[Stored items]
□ □ □

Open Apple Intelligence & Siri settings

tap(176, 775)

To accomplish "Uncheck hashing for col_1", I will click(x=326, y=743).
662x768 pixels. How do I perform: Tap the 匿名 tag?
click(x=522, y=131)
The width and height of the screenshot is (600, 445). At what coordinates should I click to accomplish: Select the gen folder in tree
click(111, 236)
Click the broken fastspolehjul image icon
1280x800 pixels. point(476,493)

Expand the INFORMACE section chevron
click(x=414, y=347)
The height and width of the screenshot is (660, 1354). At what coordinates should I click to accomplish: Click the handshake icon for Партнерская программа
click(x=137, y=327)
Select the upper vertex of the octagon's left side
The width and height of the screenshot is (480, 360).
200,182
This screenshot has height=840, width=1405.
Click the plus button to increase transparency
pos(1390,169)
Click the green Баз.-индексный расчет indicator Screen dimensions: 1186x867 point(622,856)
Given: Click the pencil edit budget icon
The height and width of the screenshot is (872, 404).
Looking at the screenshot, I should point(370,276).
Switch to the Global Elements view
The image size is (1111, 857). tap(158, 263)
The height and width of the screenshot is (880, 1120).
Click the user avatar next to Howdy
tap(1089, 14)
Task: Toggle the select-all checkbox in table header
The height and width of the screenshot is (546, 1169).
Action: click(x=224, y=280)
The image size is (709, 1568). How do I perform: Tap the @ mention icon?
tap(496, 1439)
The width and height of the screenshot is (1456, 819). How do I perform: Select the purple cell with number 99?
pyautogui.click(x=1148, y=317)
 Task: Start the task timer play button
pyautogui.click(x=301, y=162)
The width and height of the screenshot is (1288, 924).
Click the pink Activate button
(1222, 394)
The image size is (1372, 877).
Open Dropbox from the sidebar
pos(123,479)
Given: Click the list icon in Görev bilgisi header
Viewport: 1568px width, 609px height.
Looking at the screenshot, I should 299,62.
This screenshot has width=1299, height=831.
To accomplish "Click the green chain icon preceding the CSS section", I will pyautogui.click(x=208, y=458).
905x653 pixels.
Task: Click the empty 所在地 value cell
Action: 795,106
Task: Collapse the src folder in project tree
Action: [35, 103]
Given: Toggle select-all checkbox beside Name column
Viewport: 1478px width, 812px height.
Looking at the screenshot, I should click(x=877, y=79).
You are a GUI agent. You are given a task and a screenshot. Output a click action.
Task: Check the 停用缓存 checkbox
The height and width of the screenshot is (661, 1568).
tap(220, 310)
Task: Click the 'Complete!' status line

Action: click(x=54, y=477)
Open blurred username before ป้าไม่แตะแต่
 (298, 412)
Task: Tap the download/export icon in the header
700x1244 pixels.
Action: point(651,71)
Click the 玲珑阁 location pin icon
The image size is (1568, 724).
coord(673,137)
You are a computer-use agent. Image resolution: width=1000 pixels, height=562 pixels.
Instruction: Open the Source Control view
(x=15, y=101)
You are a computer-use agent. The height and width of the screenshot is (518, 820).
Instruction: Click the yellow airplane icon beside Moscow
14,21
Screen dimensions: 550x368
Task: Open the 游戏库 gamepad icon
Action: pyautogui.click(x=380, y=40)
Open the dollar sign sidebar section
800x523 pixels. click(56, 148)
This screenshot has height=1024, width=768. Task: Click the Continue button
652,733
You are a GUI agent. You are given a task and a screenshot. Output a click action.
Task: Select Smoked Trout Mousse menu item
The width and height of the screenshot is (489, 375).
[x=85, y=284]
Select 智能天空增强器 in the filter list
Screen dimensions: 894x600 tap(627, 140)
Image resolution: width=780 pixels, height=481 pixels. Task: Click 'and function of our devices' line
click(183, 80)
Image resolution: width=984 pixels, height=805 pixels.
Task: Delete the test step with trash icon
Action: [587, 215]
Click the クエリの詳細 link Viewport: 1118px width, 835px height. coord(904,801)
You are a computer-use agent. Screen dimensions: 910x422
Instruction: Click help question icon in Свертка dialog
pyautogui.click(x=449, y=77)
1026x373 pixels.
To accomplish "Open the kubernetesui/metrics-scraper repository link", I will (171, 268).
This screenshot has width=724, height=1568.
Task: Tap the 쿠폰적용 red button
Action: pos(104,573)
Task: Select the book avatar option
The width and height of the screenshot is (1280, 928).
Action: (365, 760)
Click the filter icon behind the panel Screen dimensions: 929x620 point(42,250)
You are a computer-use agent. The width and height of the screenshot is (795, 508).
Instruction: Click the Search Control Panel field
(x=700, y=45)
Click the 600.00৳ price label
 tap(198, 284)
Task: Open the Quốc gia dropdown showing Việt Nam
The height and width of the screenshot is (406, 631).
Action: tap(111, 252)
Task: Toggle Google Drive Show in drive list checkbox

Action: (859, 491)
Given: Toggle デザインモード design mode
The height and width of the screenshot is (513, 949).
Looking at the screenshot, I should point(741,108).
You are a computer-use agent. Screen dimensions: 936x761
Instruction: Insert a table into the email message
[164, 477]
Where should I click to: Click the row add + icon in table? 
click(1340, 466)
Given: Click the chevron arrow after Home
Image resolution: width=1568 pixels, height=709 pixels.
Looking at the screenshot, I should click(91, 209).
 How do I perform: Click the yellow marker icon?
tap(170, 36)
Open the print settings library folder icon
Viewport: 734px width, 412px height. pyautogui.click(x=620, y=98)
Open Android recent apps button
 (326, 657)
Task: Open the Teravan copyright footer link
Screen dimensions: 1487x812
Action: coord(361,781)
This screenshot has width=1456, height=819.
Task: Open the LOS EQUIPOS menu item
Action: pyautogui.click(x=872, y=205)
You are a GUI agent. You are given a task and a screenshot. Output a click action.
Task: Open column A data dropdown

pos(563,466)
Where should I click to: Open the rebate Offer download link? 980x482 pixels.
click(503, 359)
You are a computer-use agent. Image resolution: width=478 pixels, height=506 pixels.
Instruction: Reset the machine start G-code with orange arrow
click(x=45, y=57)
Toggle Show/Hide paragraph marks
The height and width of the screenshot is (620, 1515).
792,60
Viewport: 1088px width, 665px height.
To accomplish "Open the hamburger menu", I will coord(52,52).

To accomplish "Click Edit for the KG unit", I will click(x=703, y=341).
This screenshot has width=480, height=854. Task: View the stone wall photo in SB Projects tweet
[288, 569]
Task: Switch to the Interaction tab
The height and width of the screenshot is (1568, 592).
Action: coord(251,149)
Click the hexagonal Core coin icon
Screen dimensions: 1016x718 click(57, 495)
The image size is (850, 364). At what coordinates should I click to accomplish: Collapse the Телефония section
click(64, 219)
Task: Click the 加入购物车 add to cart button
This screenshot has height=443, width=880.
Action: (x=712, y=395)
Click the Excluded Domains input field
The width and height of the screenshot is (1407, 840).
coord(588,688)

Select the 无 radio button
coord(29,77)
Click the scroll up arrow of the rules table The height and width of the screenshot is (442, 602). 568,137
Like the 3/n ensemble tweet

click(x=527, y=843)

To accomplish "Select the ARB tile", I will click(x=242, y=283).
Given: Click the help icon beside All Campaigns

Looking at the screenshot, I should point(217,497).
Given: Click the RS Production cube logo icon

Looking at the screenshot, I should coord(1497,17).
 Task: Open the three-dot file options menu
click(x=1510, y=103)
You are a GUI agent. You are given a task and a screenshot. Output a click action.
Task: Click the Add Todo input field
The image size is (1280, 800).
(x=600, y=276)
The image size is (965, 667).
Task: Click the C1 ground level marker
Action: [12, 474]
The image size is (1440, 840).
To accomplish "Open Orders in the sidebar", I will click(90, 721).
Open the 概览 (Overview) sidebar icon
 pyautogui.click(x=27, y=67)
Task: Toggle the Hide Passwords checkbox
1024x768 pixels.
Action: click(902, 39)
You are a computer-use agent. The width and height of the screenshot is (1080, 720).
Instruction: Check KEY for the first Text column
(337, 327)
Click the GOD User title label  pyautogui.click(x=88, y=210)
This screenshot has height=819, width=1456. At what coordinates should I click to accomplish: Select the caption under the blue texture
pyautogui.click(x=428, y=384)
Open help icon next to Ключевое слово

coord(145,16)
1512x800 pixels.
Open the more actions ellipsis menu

□ □ □

[TO DO]
Pull out every line holding "input" from the records above, and copy it.

[RESULT FOR THIS TASK]
Click the Excluded Domains input field
Task: Click the Add Todo input field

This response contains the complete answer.